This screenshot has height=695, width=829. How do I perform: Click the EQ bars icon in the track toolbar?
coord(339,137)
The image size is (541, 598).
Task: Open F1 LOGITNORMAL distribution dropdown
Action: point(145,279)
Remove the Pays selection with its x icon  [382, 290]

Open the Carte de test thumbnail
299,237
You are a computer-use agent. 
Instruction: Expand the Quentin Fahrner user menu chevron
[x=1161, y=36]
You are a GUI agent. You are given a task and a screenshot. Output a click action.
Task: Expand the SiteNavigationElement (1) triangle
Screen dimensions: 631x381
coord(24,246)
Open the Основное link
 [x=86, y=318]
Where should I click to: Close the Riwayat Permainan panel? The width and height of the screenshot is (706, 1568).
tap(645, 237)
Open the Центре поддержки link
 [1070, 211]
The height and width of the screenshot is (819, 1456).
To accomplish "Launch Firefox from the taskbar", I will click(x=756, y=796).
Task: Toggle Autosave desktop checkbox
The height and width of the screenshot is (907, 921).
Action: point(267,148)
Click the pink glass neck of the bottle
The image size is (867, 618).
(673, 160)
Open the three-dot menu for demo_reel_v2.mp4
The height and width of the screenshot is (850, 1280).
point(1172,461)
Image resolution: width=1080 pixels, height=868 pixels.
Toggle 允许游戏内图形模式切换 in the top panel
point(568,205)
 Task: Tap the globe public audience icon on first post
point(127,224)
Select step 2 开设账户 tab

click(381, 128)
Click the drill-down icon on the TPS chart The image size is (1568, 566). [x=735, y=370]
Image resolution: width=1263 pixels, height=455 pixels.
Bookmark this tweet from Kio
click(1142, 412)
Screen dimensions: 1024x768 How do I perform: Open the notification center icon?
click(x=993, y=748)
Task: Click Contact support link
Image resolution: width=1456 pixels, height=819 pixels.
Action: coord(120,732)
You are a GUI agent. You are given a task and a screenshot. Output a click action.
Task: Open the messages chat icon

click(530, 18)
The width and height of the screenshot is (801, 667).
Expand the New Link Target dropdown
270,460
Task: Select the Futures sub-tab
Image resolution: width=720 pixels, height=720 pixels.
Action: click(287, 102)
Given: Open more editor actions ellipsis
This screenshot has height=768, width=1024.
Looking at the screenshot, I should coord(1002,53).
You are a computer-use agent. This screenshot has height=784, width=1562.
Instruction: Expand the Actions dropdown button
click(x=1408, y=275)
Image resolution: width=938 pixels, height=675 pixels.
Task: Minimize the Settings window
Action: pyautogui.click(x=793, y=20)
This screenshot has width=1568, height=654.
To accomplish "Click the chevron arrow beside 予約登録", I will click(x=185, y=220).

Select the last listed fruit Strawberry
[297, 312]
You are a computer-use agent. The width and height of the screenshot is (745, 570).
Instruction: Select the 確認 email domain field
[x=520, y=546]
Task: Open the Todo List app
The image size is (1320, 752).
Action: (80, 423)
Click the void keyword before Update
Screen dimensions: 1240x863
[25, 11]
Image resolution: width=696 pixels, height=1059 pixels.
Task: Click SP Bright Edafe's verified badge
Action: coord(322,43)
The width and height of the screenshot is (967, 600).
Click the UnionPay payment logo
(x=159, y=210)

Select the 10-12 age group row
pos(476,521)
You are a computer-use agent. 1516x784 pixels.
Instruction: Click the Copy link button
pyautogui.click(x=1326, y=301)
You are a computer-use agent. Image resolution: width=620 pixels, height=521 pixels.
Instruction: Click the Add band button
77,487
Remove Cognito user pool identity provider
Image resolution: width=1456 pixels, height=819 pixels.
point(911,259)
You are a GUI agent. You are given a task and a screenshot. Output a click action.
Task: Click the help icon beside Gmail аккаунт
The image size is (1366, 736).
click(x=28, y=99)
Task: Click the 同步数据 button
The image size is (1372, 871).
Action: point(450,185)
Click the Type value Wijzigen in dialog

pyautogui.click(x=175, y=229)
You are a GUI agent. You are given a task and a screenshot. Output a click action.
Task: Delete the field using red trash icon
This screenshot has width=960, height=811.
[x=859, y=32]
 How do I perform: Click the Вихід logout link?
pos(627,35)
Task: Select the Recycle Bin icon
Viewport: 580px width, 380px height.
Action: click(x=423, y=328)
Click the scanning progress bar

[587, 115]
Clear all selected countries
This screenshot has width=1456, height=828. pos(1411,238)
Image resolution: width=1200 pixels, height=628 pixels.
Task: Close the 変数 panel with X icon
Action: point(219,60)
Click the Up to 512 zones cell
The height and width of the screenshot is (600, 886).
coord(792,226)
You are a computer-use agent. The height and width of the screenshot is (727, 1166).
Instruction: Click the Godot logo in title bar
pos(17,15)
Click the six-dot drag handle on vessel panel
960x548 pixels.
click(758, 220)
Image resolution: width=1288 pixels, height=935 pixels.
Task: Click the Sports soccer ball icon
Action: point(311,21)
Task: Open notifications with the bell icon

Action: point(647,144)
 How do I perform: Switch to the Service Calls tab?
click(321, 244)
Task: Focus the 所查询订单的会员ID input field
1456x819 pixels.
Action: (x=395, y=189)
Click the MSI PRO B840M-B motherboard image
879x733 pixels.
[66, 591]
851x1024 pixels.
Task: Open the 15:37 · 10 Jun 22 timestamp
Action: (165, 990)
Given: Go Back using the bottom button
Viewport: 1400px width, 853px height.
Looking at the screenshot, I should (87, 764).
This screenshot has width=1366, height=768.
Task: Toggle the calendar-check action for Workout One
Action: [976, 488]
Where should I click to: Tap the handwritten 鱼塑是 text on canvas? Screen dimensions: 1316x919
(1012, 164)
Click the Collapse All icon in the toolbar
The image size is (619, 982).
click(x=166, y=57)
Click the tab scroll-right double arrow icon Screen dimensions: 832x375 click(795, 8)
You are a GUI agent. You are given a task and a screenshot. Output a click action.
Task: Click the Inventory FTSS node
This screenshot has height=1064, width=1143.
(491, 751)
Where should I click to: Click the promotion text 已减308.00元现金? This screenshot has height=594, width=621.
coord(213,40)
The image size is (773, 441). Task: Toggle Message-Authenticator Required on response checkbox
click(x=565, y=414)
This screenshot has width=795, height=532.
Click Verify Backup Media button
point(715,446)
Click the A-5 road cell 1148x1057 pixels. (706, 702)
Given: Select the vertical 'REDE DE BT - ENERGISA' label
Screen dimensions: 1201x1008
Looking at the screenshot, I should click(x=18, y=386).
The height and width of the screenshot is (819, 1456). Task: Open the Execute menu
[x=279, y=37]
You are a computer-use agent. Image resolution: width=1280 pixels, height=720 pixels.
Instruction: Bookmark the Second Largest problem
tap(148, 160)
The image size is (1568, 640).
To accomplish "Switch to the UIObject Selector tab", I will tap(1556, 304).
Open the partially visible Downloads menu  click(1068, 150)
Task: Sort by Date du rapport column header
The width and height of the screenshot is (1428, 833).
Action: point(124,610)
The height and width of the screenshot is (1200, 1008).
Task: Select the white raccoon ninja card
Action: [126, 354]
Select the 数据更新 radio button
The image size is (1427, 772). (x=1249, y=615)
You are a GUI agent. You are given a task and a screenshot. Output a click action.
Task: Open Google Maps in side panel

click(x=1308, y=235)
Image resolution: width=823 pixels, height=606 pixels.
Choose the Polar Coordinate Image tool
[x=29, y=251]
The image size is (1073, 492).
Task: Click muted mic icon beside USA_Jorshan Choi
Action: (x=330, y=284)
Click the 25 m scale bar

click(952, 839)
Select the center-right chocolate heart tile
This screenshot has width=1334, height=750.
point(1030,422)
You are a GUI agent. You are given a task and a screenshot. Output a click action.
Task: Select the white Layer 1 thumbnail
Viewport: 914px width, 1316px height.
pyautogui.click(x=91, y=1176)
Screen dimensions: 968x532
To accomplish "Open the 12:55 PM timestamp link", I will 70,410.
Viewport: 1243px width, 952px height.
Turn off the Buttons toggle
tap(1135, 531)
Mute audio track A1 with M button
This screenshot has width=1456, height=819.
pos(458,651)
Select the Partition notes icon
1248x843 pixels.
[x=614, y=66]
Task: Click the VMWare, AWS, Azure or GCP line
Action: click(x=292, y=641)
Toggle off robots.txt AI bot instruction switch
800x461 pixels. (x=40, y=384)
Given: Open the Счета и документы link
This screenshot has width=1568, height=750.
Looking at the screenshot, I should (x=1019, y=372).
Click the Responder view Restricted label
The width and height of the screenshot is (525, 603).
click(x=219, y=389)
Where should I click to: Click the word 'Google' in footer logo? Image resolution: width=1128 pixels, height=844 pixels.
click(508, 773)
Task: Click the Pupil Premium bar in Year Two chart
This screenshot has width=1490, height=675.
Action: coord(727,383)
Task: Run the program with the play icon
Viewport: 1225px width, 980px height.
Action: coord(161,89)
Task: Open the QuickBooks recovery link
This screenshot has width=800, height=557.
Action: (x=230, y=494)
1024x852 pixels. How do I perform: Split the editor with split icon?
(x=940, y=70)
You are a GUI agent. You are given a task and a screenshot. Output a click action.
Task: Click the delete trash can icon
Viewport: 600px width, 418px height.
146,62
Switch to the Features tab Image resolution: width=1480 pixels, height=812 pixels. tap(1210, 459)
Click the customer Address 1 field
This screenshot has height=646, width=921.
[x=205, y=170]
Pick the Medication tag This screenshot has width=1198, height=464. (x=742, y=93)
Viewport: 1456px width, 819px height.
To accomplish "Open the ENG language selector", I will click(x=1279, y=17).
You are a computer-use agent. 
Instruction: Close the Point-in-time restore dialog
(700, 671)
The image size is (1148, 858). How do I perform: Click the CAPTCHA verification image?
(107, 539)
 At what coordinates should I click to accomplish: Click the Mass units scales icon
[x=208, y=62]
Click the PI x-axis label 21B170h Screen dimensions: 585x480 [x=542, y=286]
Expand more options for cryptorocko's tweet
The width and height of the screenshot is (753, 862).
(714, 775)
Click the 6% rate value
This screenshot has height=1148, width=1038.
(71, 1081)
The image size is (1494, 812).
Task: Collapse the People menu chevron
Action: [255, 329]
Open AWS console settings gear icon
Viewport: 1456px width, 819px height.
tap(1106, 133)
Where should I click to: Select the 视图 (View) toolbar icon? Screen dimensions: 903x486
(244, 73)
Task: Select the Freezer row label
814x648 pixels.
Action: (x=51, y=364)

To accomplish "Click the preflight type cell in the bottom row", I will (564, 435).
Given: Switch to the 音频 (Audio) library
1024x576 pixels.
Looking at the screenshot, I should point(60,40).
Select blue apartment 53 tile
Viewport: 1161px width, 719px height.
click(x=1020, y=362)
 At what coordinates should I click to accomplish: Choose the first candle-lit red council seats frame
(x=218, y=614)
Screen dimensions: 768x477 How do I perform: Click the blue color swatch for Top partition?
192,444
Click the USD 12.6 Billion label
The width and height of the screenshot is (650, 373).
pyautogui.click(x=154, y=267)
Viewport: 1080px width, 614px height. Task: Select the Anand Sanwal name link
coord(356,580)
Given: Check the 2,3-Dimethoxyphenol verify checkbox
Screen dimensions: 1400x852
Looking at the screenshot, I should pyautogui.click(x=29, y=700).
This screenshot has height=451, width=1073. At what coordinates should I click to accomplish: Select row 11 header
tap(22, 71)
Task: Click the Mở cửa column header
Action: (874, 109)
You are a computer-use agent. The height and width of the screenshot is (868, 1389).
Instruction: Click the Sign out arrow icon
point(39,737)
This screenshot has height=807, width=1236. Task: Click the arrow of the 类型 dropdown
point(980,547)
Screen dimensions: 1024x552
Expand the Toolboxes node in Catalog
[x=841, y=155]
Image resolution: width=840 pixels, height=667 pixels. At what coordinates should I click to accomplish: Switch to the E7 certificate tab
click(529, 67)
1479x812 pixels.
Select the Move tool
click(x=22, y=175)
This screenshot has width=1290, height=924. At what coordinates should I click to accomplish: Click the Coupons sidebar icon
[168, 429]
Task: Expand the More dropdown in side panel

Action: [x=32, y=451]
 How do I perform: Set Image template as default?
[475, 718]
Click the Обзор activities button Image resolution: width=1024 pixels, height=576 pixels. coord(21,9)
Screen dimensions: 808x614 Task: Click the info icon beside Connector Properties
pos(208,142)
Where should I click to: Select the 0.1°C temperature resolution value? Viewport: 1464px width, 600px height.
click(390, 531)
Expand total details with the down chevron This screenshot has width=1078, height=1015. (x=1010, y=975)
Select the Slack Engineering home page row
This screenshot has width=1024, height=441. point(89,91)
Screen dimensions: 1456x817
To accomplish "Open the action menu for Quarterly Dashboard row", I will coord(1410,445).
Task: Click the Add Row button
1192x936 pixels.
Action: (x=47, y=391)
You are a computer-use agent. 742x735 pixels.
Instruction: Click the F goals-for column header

......

**What you have to do:**
Copy the records word for word, from the line containing "Click the Обзор" through the end of the records.

**Final answer:**
Click the Обзор activities button Image resolution: width=1024 pixels, height=576 pixels. coord(21,9)
Screen dimensions: 808x614 Task: Click the info icon beside Connector Properties
pos(208,142)
Where should I click to: Select the 0.1°C temperature resolution value? Viewport: 1464px width, 600px height.
click(390, 531)
Expand total details with the down chevron This screenshot has width=1078, height=1015. (x=1010, y=975)
Select the Slack Engineering home page row
This screenshot has width=1024, height=441. point(89,91)
Screen dimensions: 1456x817
To accomplish "Open the action menu for Quarterly Dashboard row", I will coord(1410,445).
Task: Click the Add Row button
1192x936 pixels.
Action: (x=47, y=391)
You are a computer-use agent. 742x735 pixels.
Instruction: Click the F goals-for column header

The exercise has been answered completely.